[WORK REQUIRED] Return every line of the data exactly as it stands.

[DATA FOR THE TASK]
-*-*-
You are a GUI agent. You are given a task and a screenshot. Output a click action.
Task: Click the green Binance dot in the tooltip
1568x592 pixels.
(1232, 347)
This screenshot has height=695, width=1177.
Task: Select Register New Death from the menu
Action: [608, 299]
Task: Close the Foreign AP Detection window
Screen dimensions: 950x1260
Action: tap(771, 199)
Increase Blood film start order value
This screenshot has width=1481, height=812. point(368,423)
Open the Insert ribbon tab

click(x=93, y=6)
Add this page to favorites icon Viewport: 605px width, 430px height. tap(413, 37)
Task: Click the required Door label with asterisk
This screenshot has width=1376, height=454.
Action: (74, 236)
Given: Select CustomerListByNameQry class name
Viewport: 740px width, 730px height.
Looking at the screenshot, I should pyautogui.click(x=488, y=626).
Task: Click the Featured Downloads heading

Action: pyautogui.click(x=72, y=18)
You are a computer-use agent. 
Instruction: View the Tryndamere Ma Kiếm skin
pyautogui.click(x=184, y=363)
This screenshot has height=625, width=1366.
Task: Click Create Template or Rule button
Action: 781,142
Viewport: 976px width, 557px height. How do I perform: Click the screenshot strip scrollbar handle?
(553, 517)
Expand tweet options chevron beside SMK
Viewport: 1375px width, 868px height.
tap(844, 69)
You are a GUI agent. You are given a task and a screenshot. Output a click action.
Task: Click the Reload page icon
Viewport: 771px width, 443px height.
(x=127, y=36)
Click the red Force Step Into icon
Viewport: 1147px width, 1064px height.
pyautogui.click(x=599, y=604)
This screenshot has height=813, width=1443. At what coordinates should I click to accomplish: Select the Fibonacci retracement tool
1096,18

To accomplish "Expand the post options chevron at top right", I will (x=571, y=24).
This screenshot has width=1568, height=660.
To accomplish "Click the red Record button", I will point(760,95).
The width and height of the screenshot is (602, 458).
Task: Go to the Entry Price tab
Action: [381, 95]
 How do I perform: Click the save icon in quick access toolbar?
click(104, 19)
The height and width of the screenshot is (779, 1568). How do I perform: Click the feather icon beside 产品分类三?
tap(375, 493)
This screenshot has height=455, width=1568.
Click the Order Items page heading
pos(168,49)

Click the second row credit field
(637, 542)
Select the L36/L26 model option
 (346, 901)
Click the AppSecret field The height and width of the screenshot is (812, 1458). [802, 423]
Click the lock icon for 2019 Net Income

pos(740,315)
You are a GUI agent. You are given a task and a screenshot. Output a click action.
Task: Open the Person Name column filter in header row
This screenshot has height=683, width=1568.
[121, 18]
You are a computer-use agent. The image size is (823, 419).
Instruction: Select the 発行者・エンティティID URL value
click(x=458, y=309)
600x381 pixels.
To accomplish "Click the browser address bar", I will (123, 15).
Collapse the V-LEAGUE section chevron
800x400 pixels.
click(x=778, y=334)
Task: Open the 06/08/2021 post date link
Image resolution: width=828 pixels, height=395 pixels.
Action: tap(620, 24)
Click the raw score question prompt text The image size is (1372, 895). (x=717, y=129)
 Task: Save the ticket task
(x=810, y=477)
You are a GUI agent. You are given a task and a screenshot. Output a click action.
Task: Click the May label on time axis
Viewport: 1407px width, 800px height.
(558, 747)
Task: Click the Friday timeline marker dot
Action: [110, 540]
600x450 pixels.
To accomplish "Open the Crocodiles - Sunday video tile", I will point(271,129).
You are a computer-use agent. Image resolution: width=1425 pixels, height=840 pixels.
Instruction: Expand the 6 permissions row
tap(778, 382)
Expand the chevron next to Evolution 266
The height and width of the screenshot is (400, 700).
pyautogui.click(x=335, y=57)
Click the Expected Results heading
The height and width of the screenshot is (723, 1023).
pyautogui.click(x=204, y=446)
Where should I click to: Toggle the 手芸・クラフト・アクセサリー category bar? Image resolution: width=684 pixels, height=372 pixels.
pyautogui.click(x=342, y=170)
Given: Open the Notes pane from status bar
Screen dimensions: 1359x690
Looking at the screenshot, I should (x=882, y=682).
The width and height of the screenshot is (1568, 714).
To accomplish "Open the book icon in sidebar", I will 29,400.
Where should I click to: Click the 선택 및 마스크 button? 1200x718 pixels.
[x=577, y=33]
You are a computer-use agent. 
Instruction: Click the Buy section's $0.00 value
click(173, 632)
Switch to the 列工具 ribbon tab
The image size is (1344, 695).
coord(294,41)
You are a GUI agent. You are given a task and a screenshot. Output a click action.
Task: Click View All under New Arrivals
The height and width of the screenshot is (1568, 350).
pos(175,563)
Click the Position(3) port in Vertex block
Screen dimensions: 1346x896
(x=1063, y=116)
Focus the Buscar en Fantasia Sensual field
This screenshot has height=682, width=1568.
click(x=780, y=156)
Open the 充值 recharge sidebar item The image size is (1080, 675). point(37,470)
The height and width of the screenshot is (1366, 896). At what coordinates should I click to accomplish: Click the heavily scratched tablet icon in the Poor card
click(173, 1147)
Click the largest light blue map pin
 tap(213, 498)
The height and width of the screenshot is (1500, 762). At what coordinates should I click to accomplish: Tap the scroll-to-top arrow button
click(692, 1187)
-*-*-
[WORKED SOLUTION]
You are a GUI agent. You are given a task and a screenshot. Output a click action.
Task: Click the green Binance dot in the tooltip
1568x592 pixels.
(1232, 347)
This screenshot has height=695, width=1177.
Task: Select Register New Death from the menu
Action: [608, 299]
Task: Close the Foreign AP Detection window
Screen dimensions: 950x1260
Action: tap(771, 199)
Increase Blood film start order value
This screenshot has width=1481, height=812. point(368,423)
Open the Insert ribbon tab

click(x=93, y=6)
Add this page to favorites icon Viewport: 605px width, 430px height. tap(413, 37)
Task: Click the required Door label with asterisk
This screenshot has width=1376, height=454.
Action: (74, 236)
Given: Select CustomerListByNameQry class name
Viewport: 740px width, 730px height.
Looking at the screenshot, I should pyautogui.click(x=488, y=626).
Task: Click the Featured Downloads heading

Action: pyautogui.click(x=72, y=18)
You are a computer-use agent. 
Instruction: View the Tryndamere Ma Kiếm skin
pyautogui.click(x=184, y=363)
This screenshot has height=625, width=1366.
Task: Click Create Template or Rule button
Action: 781,142
Viewport: 976px width, 557px height. How do I perform: Click the screenshot strip scrollbar handle?
(553, 517)
Expand tweet options chevron beside SMK
Viewport: 1375px width, 868px height.
tap(844, 69)
You are a GUI agent. You are given a task and a screenshot. Output a click action.
Task: Click the Reload page icon
Viewport: 771px width, 443px height.
(x=127, y=36)
Click the red Force Step Into icon
Viewport: 1147px width, 1064px height.
pyautogui.click(x=599, y=604)
This screenshot has height=813, width=1443. At what coordinates should I click to accomplish: Select the Fibonacci retracement tool
1096,18

To accomplish "Expand the post options chevron at top right", I will (x=571, y=24).
This screenshot has width=1568, height=660.
To accomplish "Click the red Record button", I will point(760,95).
The width and height of the screenshot is (602, 458).
Task: Go to the Entry Price tab
Action: [381, 95]
 How do I perform: Click the save icon in quick access toolbar?
click(104, 19)
The height and width of the screenshot is (779, 1568). How do I perform: Click the feather icon beside 产品分类三?
tap(375, 493)
This screenshot has height=455, width=1568.
Click the Order Items page heading
pos(168,49)

Click the second row credit field
(637, 542)
Select the L36/L26 model option
 (346, 901)
Click the AppSecret field The height and width of the screenshot is (812, 1458). [802, 423]
Click the lock icon for 2019 Net Income

pos(740,315)
You are a GUI agent. You are given a task and a screenshot. Output a click action.
Task: Open the Person Name column filter in header row
This screenshot has height=683, width=1568.
[121, 18]
You are a computer-use agent. The image size is (823, 419).
Instruction: Select the 発行者・エンティティID URL value
click(x=458, y=309)
600x381 pixels.
To accomplish "Click the browser address bar", I will (123, 15).
Collapse the V-LEAGUE section chevron
800x400 pixels.
click(x=778, y=334)
Task: Open the 06/08/2021 post date link
Image resolution: width=828 pixels, height=395 pixels.
Action: tap(620, 24)
Click the raw score question prompt text The image size is (1372, 895). (x=717, y=129)
 Task: Save the ticket task
(x=810, y=477)
You are a GUI agent. You are given a task and a screenshot. Output a click action.
Task: Click the May label on time axis
Viewport: 1407px width, 800px height.
(558, 747)
Task: Click the Friday timeline marker dot
Action: [110, 540]
600x450 pixels.
To accomplish "Open the Crocodiles - Sunday video tile", I will point(271,129).
You are a computer-use agent. Image resolution: width=1425 pixels, height=840 pixels.
Instruction: Expand the 6 permissions row
tap(778, 382)
Expand the chevron next to Evolution 266
The height and width of the screenshot is (400, 700).
pyautogui.click(x=335, y=57)
Click the Expected Results heading
The height and width of the screenshot is (723, 1023).
pyautogui.click(x=204, y=446)
Where should I click to: Toggle the 手芸・クラフト・アクセサリー category bar? Image resolution: width=684 pixels, height=372 pixels.
pyautogui.click(x=342, y=170)
Given: Open the Notes pane from status bar
Screen dimensions: 1359x690
Looking at the screenshot, I should (x=882, y=682).
The width and height of the screenshot is (1568, 714).
To accomplish "Open the book icon in sidebar", I will 29,400.
Where should I click to: Click the 선택 및 마스크 button? 1200x718 pixels.
[x=577, y=33]
You are a computer-use agent. 
Instruction: Click the Buy section's $0.00 value
click(173, 632)
Switch to the 列工具 ribbon tab
The image size is (1344, 695).
coord(294,41)
You are a GUI agent. You are given a task and a screenshot. Output a click action.
Task: Click View All under New Arrivals
The height and width of the screenshot is (1568, 350).
pos(175,563)
Click the Position(3) port in Vertex block
Screen dimensions: 1346x896
(x=1063, y=116)
Focus the Buscar en Fantasia Sensual field
This screenshot has height=682, width=1568.
click(x=780, y=156)
Open the 充值 recharge sidebar item The image size is (1080, 675). point(37,470)
The height and width of the screenshot is (1366, 896). At what coordinates should I click to accomplish: Click the heavily scratched tablet icon in the Poor card
click(173, 1147)
Click the largest light blue map pin
 tap(213, 498)
The height and width of the screenshot is (1500, 762). At what coordinates should I click to accomplish: Tap the scroll-to-top arrow button
click(692, 1187)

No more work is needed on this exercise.